Collection entries:
☆ ☆ ☆ ☆

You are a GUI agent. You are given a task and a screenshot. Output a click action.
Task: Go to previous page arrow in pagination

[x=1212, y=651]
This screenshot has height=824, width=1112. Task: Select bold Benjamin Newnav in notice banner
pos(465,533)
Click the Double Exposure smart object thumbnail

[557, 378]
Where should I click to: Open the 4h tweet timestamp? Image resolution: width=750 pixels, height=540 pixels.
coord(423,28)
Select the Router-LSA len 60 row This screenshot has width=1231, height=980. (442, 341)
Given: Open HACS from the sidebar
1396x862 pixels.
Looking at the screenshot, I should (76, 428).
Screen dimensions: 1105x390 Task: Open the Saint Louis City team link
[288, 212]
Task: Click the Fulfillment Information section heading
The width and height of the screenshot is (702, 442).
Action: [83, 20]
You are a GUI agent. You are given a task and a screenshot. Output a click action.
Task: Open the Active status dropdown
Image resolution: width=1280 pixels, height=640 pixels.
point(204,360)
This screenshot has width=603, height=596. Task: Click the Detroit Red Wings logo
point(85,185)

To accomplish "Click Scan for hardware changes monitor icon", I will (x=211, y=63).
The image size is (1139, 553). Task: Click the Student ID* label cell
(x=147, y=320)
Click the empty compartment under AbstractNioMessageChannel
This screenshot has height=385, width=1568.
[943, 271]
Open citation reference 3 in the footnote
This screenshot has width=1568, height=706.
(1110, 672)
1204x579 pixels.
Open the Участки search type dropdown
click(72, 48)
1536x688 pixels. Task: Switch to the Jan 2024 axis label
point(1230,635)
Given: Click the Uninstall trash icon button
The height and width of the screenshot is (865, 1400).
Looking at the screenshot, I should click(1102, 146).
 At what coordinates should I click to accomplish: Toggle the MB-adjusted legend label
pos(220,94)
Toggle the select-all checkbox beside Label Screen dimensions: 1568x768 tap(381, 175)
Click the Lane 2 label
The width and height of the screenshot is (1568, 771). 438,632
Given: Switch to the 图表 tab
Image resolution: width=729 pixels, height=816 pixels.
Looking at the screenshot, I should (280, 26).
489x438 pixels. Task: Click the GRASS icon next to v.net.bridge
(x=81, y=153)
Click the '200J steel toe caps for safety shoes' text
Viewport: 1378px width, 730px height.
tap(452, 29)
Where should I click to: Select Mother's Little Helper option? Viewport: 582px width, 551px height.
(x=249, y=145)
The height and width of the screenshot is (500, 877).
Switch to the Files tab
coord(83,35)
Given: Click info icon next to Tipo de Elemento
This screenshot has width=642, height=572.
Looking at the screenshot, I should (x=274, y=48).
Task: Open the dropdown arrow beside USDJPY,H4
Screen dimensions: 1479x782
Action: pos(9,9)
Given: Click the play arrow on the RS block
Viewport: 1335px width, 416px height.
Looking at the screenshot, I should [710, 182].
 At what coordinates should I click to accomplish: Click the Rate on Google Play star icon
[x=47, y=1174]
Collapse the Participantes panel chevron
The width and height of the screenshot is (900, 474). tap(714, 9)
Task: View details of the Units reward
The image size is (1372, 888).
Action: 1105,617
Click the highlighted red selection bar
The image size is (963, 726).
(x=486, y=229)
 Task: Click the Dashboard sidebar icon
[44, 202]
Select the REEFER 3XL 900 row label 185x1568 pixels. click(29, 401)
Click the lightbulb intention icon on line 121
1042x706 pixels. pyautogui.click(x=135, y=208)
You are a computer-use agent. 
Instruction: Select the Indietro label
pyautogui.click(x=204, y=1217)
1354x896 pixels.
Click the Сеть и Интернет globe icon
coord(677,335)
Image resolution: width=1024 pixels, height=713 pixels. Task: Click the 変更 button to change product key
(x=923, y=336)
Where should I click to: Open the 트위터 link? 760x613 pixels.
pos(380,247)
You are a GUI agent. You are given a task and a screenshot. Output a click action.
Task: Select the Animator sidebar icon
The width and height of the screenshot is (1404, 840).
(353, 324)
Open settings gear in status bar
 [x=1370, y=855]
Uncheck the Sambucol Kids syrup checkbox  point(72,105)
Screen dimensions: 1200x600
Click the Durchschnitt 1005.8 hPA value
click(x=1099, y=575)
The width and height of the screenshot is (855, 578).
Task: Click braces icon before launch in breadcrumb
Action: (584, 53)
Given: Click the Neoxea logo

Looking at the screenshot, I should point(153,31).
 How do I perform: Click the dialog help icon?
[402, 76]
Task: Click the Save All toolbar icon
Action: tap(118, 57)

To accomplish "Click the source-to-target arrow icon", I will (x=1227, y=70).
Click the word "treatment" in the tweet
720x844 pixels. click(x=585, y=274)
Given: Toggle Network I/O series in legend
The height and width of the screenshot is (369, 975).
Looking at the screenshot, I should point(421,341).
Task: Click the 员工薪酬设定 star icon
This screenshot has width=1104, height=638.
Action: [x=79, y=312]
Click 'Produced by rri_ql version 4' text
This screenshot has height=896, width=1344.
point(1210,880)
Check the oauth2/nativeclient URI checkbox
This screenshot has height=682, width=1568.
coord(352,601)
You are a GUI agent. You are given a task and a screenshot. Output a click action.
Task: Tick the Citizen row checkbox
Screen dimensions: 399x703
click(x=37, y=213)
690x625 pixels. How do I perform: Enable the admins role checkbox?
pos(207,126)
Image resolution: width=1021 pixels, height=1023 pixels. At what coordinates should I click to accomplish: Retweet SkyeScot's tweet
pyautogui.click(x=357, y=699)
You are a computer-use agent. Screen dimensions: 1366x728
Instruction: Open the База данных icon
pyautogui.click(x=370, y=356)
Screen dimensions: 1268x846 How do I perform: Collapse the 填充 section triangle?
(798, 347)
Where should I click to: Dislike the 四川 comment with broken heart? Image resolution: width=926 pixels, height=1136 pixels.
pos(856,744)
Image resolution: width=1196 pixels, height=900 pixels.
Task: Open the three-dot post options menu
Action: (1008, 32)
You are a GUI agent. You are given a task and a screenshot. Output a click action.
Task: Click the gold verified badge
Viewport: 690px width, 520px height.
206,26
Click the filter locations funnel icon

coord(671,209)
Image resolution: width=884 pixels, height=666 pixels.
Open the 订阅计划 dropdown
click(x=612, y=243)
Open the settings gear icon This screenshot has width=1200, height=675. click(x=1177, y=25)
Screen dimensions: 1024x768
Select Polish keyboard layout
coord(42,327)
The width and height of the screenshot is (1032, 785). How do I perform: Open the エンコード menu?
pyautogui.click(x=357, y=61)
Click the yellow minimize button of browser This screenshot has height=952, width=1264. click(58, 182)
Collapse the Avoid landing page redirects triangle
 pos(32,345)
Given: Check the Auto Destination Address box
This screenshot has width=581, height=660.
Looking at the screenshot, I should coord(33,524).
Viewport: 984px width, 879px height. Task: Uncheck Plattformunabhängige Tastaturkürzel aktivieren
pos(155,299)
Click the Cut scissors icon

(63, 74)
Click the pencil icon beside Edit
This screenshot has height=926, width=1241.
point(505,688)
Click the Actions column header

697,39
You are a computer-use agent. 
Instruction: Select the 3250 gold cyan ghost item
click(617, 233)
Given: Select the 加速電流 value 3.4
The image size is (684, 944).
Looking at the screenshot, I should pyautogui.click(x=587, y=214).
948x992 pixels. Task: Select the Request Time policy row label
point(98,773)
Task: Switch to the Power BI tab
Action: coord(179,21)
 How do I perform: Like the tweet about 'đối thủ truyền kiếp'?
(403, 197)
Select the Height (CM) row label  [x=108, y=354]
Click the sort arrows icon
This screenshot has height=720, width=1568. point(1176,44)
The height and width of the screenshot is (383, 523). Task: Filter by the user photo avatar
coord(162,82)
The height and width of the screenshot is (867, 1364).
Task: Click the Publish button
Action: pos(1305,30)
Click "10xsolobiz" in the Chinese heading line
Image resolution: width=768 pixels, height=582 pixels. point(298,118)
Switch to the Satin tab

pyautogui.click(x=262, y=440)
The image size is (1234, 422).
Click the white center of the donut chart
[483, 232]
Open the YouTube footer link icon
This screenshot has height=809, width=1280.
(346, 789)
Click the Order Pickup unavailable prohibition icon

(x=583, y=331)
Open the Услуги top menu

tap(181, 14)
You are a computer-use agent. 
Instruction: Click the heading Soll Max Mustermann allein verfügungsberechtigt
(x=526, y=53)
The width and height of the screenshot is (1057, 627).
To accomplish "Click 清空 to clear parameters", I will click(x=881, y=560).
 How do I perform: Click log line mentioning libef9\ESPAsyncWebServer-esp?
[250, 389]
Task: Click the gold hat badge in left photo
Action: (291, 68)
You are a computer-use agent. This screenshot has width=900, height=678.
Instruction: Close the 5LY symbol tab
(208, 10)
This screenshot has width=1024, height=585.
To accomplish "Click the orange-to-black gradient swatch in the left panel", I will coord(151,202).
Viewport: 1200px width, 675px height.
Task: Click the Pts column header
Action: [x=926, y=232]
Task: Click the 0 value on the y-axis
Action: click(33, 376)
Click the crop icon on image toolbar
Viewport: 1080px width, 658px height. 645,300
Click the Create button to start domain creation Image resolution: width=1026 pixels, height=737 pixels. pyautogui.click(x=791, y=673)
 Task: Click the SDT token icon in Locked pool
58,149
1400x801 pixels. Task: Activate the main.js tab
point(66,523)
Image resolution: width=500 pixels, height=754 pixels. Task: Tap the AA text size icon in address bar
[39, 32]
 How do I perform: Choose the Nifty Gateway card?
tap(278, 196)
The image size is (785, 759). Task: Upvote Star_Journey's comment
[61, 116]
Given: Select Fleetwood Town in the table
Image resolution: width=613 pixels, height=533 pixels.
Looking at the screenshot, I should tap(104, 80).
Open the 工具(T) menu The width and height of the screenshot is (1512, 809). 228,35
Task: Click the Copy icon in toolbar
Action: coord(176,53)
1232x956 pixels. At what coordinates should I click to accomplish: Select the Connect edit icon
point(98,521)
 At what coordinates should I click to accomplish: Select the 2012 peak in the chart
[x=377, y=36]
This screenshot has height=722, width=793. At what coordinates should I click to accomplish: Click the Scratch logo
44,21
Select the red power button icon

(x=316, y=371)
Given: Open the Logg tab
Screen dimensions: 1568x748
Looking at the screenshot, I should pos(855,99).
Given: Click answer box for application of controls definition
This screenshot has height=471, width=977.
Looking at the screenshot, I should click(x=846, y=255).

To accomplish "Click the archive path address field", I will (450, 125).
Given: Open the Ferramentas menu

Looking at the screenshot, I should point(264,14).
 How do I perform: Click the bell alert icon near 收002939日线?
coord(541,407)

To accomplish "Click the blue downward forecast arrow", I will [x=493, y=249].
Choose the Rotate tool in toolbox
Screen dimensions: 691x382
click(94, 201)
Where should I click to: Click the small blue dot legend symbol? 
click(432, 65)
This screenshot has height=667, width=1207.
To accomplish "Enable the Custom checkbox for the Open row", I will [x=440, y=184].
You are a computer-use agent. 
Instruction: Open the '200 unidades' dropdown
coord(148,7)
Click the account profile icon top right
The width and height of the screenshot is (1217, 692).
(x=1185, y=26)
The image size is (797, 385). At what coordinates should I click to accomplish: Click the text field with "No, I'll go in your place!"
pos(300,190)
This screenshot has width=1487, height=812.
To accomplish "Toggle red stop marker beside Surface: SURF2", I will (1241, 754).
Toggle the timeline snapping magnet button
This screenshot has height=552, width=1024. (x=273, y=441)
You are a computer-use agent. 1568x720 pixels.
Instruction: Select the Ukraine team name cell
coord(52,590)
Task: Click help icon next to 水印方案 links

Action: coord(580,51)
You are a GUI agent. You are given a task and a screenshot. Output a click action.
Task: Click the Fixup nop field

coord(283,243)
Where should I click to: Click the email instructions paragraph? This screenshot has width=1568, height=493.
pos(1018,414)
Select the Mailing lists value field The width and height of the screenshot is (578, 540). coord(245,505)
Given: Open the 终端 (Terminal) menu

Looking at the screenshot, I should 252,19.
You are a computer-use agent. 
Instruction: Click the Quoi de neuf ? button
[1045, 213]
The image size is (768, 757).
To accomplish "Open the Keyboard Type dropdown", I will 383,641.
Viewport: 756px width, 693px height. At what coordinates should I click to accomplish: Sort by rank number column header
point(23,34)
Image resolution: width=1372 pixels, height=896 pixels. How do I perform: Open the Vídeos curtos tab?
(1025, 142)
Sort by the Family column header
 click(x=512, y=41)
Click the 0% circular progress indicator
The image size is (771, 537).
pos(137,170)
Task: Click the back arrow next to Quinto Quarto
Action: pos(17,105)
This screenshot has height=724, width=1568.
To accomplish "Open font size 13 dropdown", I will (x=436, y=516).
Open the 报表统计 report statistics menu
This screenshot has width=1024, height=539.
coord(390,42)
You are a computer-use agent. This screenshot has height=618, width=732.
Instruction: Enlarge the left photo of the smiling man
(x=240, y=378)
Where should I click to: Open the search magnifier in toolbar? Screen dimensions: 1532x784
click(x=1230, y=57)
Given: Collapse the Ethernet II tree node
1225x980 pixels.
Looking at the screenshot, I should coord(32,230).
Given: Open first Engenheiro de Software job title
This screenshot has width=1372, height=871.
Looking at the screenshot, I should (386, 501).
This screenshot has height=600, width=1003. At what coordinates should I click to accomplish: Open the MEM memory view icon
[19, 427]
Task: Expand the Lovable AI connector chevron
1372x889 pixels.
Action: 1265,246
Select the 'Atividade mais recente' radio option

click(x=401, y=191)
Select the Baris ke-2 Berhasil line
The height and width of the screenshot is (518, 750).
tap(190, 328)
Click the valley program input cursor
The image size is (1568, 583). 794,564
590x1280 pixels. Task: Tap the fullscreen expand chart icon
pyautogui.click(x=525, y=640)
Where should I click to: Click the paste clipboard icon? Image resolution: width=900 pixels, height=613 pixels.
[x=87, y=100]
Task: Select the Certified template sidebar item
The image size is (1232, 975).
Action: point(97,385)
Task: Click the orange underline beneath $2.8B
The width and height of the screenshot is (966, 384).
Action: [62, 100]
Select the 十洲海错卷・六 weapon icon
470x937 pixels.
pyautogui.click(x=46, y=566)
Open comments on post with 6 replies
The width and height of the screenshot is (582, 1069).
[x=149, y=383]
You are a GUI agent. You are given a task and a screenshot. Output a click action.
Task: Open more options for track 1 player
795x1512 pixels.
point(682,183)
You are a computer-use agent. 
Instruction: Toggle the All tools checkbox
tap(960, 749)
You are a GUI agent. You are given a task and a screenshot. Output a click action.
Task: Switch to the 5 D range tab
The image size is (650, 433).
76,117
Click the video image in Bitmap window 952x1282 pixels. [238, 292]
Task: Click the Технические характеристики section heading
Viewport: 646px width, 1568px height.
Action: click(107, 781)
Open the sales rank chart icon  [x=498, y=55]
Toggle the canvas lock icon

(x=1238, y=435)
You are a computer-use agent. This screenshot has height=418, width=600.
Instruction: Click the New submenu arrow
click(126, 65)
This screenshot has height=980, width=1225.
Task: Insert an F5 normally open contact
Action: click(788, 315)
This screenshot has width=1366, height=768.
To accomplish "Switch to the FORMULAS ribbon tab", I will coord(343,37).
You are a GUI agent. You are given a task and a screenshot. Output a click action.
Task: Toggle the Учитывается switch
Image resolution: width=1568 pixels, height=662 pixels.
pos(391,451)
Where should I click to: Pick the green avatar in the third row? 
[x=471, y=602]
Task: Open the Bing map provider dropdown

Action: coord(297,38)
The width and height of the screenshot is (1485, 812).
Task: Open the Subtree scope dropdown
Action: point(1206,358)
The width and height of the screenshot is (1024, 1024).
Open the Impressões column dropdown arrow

☆ ☆ ☆ ☆

- What you have to do
Which lines above run from the one containing "The image size is (1372, 888)." to the one containing "Select the REEFER"? Give them again exactly, both ends included.

- Expected output
The image size is (1372, 888).
Action: 1105,617
Click the highlighted red selection bar
The image size is (963, 726).
(x=486, y=229)
 Task: Click the Dashboard sidebar icon
[44, 202]
Select the REEFER 3XL 900 row label 185x1568 pixels. click(29, 401)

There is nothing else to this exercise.